[Lustre-discuss] question about size on MDS (MDT) for lustre-1.8

Fri Jan 28 09:45:10 PST 2011

On Jan 27, 2011, at 11:34 PM, Robin Humble wrote:

> On Thu, Jan 13, 2011 at 05:28:23PM -0500, Kit Westneat wrote:
>>> It would probably be better to set:
>>> 
>>> lctl conf_param fsname-OST00XX.ost.readcache_max_filesize=32M
>>> 
>>> or similar, to limit the read cache to files 32MB in size or less (or whatever you consider "small" files at your site.  That allows the read cache for config files and such, while not thrashing the cache while accessing large files.
>>> 
>>> We should probably change this to be the default, but at the time the read cache was introduced, we didn't know what should be considered a small vs. large file, and the amount of RAM and number of OSTs on an OSS, and the uses varies so much that it is difficult to pick a single correct value for this.
> 
> limiting the total amount of OSS cache used in order to leave room for
> inodes/dentries might be more useful. the data cache will always fill
> up and push out inodes otherwise.

The inode and dentry objects in the slab cache aren't so much of an issue as having the disk blocks that each are generated from available in the buffer cache. Constructing the in-memory inode and dentry objects is cheap as long as the corresponding disk blocks are available. Doing the disk reads, depending on your hardware and some other factors, is not.

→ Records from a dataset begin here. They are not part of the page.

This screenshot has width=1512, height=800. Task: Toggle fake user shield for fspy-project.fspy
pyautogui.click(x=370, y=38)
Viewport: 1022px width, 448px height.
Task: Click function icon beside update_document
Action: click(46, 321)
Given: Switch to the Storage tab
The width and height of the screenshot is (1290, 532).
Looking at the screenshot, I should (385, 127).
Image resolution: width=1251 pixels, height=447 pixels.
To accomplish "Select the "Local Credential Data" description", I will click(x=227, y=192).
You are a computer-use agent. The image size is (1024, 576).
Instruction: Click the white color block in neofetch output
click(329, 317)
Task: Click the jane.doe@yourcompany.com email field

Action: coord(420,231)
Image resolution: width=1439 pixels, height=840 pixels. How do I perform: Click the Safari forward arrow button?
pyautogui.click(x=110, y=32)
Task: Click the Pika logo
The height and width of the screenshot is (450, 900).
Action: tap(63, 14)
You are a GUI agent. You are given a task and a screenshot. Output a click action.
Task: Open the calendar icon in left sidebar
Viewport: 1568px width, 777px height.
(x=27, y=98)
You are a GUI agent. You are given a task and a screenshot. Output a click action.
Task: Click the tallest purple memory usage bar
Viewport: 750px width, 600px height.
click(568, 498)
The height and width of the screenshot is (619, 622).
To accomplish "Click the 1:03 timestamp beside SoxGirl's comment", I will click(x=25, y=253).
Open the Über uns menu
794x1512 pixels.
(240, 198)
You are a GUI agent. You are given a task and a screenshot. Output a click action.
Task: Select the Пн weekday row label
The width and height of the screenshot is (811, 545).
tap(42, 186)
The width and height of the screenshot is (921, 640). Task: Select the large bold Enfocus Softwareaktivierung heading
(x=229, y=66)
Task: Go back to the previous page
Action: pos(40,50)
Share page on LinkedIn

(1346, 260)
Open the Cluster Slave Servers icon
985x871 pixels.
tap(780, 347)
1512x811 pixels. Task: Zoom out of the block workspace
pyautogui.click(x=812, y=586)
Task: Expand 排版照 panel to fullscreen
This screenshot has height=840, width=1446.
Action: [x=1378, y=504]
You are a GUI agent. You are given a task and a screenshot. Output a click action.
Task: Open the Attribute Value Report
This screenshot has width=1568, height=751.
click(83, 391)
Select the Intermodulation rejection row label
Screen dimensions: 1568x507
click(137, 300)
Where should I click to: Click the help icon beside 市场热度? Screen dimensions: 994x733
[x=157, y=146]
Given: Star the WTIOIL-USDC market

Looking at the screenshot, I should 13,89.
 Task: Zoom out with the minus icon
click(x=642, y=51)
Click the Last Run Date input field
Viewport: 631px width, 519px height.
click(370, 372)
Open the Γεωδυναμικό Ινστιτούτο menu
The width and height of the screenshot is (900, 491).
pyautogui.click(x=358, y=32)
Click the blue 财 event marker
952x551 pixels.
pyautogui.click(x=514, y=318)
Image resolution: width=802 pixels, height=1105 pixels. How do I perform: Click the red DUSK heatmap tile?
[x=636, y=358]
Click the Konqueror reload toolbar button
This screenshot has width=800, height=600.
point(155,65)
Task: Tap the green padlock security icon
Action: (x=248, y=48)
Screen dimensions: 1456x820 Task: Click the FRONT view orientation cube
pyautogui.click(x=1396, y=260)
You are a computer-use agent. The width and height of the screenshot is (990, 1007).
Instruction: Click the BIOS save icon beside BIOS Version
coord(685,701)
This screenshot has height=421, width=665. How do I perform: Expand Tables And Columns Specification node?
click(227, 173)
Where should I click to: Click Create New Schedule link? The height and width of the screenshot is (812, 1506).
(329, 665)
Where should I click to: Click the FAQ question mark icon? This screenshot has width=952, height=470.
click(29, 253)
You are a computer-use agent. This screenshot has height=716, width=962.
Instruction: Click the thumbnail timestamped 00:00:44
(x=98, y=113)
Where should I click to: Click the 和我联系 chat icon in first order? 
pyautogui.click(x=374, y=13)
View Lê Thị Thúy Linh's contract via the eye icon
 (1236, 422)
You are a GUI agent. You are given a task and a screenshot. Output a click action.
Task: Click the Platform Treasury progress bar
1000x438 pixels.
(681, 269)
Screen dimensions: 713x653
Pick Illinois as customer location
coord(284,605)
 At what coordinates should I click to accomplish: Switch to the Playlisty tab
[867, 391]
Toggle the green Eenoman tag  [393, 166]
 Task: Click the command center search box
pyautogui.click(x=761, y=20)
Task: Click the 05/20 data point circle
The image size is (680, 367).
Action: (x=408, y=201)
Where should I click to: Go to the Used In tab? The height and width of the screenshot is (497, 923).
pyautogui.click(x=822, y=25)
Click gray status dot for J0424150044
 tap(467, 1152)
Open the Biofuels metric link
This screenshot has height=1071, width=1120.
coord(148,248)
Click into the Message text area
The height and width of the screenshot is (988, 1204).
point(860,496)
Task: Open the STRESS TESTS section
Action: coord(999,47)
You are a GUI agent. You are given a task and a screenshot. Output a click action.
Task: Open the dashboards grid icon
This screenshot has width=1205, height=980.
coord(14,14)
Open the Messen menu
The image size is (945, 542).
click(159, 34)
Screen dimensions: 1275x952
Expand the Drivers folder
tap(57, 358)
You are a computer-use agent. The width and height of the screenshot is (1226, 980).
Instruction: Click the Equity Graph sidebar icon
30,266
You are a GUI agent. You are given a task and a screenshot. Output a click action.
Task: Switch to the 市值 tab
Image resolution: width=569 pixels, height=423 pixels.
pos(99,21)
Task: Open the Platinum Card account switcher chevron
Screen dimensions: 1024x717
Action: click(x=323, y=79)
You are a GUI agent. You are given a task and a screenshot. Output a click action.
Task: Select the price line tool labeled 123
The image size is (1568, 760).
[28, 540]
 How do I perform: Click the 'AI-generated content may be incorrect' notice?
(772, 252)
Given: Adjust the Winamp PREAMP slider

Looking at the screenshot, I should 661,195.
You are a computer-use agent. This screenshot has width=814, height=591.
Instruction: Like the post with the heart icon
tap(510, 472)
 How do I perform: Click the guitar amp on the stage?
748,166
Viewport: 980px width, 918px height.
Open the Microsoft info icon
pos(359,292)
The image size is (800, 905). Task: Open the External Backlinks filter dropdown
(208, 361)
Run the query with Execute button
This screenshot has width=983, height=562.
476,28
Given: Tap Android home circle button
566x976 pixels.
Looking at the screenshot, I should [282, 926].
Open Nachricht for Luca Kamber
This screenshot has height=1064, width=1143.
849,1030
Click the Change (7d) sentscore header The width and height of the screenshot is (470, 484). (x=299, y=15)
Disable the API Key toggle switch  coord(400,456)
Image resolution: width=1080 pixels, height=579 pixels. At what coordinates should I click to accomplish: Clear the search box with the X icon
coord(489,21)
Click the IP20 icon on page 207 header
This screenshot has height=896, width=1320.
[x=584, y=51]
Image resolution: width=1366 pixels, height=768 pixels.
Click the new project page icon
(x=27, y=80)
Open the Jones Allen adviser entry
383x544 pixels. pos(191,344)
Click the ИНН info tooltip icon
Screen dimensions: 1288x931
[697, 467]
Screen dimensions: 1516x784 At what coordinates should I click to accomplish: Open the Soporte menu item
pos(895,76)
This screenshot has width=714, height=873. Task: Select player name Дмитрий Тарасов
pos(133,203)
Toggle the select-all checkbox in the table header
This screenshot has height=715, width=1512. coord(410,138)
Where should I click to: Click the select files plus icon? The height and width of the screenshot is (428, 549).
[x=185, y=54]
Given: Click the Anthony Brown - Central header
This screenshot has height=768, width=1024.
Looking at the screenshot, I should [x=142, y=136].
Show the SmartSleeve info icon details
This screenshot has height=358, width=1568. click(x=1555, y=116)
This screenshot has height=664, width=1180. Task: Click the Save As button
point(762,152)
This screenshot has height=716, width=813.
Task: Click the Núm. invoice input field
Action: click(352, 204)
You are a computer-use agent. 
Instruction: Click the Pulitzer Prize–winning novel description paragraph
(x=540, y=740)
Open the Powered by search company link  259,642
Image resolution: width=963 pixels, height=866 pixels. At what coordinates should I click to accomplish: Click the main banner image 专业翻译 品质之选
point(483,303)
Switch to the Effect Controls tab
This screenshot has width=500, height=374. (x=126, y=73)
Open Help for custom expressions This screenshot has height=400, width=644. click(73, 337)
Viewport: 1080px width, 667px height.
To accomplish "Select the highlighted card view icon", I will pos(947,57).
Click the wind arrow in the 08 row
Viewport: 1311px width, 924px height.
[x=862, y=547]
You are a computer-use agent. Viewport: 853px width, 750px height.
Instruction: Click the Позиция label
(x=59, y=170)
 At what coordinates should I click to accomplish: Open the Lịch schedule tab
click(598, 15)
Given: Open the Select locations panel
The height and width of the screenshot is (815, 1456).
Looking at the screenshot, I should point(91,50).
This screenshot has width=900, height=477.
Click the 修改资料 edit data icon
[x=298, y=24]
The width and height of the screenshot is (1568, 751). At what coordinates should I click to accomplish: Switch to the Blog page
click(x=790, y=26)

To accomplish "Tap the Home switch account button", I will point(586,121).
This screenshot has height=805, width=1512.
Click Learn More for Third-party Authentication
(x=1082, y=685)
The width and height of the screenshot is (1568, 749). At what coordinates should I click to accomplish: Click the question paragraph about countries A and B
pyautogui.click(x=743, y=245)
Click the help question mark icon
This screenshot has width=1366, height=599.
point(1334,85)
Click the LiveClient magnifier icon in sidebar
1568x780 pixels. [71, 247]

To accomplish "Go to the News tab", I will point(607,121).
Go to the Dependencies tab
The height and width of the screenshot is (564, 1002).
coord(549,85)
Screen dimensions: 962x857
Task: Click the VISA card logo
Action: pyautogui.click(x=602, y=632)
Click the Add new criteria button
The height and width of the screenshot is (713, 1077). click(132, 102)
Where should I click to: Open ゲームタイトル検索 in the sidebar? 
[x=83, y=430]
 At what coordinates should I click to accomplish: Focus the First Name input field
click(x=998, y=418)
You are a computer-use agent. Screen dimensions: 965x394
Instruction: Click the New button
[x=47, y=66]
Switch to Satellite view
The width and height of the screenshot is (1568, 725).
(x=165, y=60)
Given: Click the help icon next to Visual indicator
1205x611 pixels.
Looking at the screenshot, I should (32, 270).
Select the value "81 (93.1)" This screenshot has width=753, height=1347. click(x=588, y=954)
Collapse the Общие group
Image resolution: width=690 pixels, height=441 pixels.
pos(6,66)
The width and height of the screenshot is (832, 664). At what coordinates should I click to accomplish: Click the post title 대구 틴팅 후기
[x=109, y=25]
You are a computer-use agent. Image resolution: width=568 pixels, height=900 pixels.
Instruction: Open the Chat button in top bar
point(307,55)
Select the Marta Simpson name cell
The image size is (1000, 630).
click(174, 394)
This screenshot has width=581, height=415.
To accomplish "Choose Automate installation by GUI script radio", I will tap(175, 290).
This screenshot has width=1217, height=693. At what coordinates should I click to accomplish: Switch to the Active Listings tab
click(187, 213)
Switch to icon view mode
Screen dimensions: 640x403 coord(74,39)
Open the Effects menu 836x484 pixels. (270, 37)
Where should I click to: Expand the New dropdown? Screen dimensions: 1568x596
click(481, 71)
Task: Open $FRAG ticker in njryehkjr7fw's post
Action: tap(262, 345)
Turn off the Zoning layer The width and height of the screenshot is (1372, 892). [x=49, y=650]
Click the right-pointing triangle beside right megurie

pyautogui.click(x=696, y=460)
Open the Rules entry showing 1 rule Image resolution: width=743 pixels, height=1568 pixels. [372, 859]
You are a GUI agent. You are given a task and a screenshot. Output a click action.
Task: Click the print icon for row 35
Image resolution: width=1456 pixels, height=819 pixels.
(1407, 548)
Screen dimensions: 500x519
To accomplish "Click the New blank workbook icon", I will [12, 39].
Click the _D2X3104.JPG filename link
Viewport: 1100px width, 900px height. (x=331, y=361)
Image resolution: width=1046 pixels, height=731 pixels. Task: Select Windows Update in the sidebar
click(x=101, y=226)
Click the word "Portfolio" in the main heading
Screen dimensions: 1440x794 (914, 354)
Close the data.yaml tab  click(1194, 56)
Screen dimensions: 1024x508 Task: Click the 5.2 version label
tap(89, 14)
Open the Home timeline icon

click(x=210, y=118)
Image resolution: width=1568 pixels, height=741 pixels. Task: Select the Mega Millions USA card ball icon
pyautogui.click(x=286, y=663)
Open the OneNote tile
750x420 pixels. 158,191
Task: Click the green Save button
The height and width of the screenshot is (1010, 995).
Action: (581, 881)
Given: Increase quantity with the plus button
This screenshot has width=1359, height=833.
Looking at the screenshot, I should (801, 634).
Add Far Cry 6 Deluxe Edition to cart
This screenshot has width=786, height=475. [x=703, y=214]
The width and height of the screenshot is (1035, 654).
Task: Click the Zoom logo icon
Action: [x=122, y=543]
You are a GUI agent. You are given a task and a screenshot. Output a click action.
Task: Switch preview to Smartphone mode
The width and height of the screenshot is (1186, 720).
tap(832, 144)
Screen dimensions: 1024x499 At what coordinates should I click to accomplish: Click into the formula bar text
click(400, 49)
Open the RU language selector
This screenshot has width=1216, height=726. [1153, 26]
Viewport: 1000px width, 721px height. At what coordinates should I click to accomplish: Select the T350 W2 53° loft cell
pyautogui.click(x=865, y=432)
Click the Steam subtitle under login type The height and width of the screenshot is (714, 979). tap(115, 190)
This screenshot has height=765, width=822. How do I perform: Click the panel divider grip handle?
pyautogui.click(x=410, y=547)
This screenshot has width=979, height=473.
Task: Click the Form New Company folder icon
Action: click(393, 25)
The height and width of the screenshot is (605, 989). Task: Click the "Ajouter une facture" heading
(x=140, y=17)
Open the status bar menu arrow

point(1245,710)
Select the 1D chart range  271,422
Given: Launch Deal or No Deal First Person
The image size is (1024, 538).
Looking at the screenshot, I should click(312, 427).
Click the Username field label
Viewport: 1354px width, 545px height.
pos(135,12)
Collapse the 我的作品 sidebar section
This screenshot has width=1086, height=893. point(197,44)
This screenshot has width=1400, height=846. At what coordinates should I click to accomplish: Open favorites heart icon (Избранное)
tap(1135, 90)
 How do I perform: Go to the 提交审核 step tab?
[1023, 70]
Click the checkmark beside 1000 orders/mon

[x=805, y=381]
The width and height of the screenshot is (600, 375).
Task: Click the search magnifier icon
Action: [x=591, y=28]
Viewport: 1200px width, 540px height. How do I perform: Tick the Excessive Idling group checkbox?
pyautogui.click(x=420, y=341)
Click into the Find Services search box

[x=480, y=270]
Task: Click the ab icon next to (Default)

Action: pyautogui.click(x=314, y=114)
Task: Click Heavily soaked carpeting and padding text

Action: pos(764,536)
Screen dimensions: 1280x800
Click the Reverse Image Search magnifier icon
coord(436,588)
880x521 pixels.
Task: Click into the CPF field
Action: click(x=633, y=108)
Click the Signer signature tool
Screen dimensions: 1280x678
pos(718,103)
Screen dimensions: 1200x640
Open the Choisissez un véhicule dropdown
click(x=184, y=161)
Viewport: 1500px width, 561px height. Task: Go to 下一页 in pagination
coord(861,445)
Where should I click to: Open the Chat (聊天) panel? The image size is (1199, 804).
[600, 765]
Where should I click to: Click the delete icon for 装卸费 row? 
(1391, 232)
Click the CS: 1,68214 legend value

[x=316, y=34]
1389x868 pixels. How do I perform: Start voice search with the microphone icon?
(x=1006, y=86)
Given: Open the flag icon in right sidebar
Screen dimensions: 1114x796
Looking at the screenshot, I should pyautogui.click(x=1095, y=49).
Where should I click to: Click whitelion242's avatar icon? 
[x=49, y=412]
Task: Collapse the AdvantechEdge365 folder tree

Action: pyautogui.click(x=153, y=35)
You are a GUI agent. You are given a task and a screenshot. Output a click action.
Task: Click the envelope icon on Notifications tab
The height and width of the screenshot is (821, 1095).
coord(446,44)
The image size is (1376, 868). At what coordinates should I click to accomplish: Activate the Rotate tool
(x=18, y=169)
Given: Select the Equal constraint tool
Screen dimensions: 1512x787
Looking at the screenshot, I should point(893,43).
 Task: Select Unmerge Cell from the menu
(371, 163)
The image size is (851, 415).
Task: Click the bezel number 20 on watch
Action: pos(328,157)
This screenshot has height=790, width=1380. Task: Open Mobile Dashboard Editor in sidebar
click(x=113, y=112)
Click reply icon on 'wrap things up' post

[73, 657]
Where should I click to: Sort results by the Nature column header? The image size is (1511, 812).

> Nathan's approach of turning off the caches entirely is extreme, but if
> it gives us back some metadata performance then it might be worth it.

We went the extreme and disabled the OSS read cache (+ writethrough cache). In addition, on the OSSes we pre-read all of the inode blocks that contain at least one used inode, along with all of the directory blocks. 

The results have been promising so far. Firing off a du on an entire filesystem, 3000-6000 stats/second is typical. I've noted a few causes of slowdowns so far; there may be more.

First, no attempt has been made to pre-read metadata from the MDT. The need to read in inode and directory blocks may slow things down quite a bit. I can't find the numbers in my notes at the moment, but I recall seeing 200-500 stats/second when the MDS needed to do I/O.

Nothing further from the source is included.